Chinese Student Jailed for Spying on US Military Base

The accused Zhao Qianli. (Image:  MCSO)
The accused Zhao Qianli. (Image: MCSO)

A 20-year-old Chinese student, Zhao Qianli, was sentenced to prison recently for taking pictures of a U.S. naval base in Florida. Zhao’s sentencing has raked up the issue of Chinese student espionage yet again.

Arrest and sentencing

As per court documents, Zhao had entered the naval base’s Joint Interagency Task Force South military property on September 26, 2018, without permission. There is a fence line surrounding the property clearly noting that it is a restricted area.

Once inside, Zhao apparently went to an area that contained a large number of satellite dishes and antennas. It was here that Zhao took photographs and videos of the equipment. He was immediately arrested and charged with criminal trespassing. “At that time, Zhao Qianli, who speaks limited broken English, stated he was ‘lost’ and only a ‘dishwasher from New Jersey,’” his arrest affidavit states (FlKeysNews).

He was subsequently arrested by the FBI on November 30. Zhao claimed that he was in the U.S. as a part of a summer exchange program sponsored by the North University of China. The judge sentenced Zhao to one year in prison for photographing national defense installations without permission.

Once inside, Zhao apparently went to an area that contained a large number of satellite dishes and antennas. (Image: pixabay / CC0 1.0)

Once inside, Zhao apparently went to an area that contained a large number of satellite dishes and antennas. (Image: pixabay / CC0 1.0)

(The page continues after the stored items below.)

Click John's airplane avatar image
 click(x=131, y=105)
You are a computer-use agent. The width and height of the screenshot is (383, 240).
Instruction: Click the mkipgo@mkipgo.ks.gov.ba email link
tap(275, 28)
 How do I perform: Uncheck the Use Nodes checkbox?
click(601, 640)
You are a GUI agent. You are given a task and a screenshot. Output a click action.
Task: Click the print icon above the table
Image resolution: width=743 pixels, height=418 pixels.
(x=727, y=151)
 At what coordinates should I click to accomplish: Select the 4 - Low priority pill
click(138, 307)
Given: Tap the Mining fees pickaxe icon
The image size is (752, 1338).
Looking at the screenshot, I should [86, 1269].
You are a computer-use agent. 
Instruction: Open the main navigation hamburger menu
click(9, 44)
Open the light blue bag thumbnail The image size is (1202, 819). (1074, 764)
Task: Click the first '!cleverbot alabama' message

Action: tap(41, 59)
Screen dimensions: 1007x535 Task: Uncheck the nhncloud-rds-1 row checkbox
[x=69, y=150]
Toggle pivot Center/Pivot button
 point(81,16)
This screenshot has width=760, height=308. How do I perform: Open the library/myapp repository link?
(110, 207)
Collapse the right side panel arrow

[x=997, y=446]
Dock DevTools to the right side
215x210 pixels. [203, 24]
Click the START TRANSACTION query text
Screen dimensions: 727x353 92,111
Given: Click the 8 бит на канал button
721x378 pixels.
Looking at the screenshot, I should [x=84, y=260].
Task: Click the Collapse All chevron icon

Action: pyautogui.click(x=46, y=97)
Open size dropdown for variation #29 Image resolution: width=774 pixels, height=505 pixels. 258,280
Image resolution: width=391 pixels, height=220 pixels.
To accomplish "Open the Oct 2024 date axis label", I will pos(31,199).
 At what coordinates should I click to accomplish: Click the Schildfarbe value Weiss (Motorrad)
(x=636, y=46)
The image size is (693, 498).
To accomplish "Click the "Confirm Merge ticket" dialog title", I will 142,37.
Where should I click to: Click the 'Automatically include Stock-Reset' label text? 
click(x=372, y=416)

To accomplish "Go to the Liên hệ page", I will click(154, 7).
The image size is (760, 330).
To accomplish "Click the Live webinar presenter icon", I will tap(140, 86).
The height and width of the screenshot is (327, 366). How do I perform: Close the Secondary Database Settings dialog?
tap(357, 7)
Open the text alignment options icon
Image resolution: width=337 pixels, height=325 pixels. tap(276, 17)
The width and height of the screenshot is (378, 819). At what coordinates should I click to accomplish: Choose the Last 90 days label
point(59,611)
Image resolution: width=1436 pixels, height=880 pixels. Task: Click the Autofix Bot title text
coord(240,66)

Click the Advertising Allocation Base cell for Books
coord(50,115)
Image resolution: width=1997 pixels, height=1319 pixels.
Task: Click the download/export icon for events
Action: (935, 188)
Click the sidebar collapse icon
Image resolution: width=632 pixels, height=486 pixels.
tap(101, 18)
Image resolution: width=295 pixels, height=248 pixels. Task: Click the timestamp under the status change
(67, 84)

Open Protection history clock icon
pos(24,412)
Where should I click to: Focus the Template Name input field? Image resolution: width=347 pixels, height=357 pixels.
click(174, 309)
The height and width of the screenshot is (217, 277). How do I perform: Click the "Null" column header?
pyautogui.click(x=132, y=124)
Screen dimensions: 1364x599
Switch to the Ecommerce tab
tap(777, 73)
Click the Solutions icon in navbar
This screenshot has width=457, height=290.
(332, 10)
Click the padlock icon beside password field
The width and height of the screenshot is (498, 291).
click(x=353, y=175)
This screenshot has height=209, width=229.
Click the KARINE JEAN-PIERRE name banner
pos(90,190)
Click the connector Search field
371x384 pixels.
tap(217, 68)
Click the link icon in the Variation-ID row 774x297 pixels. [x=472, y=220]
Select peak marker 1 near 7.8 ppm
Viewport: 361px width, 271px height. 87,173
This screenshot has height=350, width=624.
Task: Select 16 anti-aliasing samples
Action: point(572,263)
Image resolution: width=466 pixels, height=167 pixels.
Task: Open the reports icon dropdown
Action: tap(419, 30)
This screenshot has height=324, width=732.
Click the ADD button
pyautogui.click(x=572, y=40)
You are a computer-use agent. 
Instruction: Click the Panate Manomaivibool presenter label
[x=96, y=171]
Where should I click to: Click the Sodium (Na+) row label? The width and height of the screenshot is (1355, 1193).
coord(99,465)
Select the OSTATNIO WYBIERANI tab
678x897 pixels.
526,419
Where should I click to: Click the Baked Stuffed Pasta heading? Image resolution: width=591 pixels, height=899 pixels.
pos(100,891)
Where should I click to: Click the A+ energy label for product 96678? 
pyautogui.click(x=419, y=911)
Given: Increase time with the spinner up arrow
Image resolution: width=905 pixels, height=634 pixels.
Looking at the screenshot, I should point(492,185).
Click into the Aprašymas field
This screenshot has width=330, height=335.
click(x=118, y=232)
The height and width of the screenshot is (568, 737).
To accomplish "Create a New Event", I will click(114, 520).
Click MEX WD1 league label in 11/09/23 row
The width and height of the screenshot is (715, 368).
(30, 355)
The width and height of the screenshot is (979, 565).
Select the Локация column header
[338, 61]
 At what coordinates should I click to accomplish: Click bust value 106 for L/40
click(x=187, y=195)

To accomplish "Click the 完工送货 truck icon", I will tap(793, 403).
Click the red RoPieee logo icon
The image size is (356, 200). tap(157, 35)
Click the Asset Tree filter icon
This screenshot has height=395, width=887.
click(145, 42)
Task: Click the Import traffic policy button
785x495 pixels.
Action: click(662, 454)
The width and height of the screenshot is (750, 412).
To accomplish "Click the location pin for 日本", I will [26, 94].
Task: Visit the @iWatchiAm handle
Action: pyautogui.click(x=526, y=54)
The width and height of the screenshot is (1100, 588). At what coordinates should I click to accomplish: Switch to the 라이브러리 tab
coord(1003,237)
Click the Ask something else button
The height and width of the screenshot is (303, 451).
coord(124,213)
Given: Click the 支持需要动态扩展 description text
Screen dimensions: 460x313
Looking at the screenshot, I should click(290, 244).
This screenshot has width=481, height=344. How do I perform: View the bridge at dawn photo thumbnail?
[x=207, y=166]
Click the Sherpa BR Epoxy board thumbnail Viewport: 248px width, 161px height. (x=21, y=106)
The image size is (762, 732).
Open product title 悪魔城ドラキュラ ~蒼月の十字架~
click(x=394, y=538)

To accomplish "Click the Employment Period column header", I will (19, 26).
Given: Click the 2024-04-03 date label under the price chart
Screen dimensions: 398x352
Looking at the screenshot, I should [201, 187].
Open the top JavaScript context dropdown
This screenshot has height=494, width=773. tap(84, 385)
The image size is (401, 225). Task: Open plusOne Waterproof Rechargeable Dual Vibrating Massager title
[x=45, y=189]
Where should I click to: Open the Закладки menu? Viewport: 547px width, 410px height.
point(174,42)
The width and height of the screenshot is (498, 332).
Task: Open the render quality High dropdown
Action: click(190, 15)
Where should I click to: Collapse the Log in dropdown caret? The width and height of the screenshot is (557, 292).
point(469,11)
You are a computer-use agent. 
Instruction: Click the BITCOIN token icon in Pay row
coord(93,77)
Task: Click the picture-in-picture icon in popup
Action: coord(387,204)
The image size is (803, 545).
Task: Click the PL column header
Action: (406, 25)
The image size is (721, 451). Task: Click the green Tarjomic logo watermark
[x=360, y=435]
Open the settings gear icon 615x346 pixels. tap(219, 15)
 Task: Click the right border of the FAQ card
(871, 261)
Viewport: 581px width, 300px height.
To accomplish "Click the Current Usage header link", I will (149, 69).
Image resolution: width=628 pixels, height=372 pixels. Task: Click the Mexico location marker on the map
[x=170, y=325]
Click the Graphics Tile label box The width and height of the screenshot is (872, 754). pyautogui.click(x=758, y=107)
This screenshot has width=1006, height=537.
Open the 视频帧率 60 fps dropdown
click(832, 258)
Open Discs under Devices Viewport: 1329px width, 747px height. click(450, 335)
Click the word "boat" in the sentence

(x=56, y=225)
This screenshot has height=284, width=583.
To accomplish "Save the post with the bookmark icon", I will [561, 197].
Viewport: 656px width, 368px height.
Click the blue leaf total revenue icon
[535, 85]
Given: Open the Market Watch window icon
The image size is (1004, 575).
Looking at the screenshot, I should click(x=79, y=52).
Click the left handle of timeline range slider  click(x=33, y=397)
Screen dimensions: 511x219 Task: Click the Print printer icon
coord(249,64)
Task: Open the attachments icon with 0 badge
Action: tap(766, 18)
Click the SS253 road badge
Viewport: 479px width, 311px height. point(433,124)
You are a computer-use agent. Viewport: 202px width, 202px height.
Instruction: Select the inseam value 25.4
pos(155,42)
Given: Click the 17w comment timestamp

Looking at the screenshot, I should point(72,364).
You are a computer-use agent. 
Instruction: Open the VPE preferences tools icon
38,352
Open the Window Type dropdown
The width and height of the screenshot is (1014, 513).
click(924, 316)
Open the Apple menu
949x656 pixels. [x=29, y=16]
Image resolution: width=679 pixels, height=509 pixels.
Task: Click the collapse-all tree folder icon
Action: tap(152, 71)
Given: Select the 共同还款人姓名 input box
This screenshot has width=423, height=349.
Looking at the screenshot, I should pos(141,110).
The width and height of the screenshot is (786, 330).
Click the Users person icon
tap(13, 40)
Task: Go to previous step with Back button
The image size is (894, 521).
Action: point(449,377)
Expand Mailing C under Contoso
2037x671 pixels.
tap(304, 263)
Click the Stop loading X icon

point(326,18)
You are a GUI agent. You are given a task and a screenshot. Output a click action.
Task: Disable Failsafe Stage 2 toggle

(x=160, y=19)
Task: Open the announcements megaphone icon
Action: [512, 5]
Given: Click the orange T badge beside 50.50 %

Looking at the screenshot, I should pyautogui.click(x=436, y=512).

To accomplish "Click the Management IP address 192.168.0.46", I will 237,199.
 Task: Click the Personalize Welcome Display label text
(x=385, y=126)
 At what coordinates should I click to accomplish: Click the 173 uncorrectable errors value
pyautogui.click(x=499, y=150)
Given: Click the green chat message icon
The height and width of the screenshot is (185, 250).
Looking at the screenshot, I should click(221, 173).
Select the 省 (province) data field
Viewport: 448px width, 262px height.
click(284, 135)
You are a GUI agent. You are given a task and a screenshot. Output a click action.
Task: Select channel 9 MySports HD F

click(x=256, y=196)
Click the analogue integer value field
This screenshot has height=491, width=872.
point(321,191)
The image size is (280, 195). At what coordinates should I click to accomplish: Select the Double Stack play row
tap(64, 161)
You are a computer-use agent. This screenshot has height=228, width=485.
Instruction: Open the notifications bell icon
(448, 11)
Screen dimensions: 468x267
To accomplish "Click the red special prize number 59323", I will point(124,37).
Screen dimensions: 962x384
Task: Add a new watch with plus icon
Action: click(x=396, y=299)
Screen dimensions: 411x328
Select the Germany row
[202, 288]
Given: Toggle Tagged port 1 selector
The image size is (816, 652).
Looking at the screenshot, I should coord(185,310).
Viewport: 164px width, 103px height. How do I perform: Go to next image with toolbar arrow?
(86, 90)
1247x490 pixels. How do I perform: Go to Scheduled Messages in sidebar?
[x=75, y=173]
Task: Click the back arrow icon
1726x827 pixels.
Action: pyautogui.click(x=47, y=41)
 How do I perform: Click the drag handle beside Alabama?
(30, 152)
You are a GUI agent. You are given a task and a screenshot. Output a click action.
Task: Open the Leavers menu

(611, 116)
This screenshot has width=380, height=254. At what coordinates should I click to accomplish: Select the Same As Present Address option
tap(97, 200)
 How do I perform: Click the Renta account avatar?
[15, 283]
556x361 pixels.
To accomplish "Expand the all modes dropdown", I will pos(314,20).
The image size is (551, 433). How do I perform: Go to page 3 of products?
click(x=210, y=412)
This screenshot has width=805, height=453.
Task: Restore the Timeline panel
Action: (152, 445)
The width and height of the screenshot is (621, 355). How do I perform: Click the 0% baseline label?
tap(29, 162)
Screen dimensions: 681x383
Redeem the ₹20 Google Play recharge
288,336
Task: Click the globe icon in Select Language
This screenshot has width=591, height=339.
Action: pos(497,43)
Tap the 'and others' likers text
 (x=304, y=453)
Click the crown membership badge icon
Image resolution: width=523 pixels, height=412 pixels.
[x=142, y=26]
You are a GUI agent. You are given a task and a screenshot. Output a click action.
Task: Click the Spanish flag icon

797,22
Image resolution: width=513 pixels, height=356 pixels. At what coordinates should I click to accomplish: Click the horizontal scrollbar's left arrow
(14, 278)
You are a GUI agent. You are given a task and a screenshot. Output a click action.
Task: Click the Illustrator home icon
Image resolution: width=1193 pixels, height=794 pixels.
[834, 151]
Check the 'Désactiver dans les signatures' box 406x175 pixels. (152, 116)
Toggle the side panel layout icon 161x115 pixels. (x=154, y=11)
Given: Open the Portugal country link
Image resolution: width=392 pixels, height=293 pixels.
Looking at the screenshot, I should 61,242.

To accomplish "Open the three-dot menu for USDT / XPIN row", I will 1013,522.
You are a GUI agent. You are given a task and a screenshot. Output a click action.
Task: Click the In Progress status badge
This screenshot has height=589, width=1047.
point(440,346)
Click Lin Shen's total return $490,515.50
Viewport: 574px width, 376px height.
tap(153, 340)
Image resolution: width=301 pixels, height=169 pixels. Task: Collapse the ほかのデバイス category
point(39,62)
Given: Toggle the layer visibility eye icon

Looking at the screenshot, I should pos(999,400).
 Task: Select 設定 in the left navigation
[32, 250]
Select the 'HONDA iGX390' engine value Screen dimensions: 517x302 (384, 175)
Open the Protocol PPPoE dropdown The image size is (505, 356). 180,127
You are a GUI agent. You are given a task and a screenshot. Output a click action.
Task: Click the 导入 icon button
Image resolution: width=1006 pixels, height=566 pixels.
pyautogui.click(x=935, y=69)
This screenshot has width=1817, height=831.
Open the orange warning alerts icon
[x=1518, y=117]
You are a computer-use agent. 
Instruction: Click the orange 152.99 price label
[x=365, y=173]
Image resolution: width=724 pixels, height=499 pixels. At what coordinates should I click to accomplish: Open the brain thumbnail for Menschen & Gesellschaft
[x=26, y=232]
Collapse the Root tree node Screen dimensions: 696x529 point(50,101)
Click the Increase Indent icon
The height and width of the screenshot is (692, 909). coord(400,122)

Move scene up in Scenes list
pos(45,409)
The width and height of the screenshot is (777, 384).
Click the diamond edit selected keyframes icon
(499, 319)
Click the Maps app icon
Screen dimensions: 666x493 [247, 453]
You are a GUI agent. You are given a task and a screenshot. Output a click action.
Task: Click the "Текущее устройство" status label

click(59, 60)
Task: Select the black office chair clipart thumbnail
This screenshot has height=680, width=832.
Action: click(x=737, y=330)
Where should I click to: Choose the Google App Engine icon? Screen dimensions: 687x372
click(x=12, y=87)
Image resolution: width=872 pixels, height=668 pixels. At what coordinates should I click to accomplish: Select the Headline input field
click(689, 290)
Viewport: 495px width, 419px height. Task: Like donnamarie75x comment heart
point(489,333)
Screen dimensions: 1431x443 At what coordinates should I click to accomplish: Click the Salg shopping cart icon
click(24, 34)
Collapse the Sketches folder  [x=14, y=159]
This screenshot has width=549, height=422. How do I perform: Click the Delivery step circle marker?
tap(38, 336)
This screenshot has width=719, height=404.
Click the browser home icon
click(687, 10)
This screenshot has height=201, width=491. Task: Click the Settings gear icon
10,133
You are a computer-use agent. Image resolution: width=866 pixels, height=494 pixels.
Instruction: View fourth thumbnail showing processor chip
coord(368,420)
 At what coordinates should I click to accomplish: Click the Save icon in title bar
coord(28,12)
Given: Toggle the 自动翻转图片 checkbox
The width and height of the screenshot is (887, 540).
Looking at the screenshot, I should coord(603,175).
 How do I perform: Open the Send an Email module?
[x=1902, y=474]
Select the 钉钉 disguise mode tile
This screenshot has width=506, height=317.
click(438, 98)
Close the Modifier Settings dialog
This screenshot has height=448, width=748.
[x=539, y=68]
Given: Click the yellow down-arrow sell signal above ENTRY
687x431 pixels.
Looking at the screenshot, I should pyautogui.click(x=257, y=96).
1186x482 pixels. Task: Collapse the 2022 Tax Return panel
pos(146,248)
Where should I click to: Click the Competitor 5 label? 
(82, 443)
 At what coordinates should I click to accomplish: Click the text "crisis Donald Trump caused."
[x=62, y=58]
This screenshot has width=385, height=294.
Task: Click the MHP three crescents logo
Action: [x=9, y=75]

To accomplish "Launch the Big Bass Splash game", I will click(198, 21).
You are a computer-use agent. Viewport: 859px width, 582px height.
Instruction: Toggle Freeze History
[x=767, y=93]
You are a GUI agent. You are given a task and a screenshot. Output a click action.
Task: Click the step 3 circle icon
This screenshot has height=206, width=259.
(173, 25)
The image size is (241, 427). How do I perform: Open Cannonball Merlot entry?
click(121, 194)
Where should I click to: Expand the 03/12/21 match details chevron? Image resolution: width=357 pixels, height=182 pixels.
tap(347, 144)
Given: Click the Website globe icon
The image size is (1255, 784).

The Florida facility is one of the leading intelligence fusion centers of the world, tracking over 1,000 suspects every day. Intelligence images are turned into VR programs in the facility. The Joint Interagency Task Force is believed to monitor almost 42 million square miles of the planet and is tasked with tracking anti-U.S. threats. The facility also monitors narcotics shipments headed to the country. In addition to U.S. military personnel, representatives from 13 countries work at the Florida facility.  

Chinese student espionage

“In a world where technology is available, where we are training their scientists and engineers, and their scientists and engineers were already good on their own, we are just making them able to not have to toil for the same amount of time to get capabilities that will rival or test us,” a senior official in the office of Director of National Intelligence Dan Coats said in a statement (CNN).

The problem of Chinese student espionage has been a hotly discussed topic in the U.S. intelligence community. Senator Richard M. Burr, head of the Senate Intelligence Committee, recently stated that it was difficult to sort out Chinese students who genuinely wanted to learn and those who were sent here by the Chinese Communist Party (CCP) to steal American technology.

He predicts the U.S. to sharply reduce the number of visas given to Chinese students soon. In fact, he admitted to having already asked the universities in his state to prepare for a sharp drop in Chinese student enrollment. “I am more concerned with the fictitious effort to be educated in America — work for 10 years — with the full intent to bring back to China everything you can learn, store, or steal,” he said to The New York Times.

Richard Burr (on the left) believes the U.S. will cut down visas to Chinese students. (Image: The White House)

Last year, the U.S. State Department had reduced the visa term length for Chinese students who were studying in some select fields like robotics, aviation, advanced manufacturing, and so on. While earlier, the visa was valid for five years, the term length was reduced to just one year under the new rules. U.S. intelligence agencies will be closely watching suspect Chinese students as a part of their broader plan to block Beijing from stealing the intellectual properties and trade secrets of American companies.